(Stored data)
+--

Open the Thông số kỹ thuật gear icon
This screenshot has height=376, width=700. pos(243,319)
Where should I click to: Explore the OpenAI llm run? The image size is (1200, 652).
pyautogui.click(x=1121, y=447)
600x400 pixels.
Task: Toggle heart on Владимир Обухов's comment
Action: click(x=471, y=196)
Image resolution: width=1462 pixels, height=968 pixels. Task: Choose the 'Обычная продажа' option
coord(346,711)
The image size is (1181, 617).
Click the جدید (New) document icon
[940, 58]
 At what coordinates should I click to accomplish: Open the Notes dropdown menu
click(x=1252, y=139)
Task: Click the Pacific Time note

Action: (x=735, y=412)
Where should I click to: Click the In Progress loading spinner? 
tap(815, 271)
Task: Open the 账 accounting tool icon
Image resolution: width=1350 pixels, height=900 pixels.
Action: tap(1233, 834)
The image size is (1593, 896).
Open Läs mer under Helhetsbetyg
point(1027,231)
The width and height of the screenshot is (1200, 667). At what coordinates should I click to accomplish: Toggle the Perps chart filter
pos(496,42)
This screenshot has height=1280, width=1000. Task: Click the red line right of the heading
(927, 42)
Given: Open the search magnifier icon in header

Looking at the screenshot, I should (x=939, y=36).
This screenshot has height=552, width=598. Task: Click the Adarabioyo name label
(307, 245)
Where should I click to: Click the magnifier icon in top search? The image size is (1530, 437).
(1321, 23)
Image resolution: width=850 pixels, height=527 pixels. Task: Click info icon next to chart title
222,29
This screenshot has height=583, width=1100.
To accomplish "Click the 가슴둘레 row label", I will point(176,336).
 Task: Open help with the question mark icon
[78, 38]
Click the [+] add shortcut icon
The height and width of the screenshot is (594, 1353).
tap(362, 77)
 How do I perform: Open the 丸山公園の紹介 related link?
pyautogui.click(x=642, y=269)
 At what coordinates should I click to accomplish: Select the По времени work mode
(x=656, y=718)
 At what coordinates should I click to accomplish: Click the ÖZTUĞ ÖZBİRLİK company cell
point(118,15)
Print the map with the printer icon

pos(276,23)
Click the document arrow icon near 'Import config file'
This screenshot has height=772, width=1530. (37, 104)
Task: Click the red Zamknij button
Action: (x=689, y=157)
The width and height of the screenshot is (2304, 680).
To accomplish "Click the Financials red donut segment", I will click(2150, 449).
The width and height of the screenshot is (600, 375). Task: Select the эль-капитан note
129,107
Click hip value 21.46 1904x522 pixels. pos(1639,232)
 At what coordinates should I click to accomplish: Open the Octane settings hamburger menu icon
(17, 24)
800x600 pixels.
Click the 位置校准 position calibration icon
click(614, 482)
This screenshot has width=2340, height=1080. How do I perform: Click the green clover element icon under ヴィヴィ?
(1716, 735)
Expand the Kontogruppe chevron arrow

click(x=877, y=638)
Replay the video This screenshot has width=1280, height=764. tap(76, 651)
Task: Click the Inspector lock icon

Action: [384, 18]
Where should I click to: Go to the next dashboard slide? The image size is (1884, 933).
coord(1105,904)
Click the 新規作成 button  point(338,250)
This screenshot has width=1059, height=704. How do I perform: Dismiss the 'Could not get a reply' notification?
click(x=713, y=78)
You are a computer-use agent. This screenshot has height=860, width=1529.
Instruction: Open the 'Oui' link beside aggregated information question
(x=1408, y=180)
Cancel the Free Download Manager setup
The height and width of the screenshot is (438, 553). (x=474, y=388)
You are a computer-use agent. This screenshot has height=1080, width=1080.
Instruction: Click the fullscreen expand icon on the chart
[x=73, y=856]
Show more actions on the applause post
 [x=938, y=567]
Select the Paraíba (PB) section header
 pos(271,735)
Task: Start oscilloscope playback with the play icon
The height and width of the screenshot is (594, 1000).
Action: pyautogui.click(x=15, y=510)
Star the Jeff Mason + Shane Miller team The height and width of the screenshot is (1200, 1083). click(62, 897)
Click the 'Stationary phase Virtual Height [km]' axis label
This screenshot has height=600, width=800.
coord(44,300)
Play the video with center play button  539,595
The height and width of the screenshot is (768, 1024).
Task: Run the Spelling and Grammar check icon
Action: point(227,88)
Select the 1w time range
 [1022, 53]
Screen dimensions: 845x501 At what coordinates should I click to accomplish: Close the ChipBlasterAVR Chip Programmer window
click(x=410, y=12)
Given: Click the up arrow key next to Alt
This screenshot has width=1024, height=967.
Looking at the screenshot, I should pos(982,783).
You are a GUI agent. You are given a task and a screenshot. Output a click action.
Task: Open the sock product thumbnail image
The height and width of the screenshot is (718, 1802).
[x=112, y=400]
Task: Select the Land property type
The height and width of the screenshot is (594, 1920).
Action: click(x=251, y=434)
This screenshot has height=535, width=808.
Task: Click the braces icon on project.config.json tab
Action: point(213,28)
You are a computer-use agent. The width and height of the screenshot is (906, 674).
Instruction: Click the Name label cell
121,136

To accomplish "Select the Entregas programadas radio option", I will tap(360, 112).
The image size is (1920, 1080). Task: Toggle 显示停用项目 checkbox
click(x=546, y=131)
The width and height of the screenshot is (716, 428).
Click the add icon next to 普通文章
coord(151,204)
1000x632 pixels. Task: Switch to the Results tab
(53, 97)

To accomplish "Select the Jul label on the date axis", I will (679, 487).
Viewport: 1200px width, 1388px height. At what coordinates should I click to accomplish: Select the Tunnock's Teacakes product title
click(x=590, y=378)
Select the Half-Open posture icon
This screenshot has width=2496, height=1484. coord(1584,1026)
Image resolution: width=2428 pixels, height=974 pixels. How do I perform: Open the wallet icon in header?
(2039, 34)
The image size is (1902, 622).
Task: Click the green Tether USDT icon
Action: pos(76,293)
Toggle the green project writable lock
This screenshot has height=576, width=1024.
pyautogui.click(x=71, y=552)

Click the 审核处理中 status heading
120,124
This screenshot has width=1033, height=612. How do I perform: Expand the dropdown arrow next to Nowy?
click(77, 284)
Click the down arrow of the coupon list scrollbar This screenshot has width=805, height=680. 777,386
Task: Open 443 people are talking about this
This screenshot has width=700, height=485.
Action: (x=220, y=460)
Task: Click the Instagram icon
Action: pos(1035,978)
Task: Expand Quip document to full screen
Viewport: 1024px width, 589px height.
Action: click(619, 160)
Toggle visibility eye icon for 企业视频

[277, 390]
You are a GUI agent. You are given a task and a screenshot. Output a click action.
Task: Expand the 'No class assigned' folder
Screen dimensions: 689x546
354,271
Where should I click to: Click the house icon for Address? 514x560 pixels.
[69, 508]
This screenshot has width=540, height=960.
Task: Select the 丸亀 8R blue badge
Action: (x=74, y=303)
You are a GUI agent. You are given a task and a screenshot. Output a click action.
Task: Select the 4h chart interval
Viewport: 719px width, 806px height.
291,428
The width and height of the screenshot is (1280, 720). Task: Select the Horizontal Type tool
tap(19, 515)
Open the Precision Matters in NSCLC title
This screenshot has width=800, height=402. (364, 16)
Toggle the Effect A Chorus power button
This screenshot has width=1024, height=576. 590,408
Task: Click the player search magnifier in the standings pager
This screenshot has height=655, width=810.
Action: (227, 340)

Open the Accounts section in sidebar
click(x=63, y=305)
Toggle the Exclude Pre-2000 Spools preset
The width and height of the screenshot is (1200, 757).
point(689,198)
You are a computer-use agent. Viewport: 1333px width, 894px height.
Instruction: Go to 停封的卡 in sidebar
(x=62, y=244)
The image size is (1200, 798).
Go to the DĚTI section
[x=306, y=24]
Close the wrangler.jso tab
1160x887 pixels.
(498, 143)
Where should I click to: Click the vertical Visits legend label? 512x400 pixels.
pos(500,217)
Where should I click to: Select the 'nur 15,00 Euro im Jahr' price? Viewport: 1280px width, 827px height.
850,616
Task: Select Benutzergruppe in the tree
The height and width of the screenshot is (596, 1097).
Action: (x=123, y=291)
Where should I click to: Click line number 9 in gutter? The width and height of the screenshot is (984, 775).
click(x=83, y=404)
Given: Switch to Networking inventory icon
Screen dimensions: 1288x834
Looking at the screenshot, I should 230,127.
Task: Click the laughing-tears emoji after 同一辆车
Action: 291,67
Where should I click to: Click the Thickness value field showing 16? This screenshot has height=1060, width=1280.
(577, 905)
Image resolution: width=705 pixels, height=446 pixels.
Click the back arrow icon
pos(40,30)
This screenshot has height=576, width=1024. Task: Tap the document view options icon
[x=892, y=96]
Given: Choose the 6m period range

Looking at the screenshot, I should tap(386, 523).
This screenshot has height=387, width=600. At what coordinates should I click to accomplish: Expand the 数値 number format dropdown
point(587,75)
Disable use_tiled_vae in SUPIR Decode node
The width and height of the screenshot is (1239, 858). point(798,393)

+--

## Task
Whenever a line holds "agent", it counts; state the total for the records and add nothing.

## Answer section
7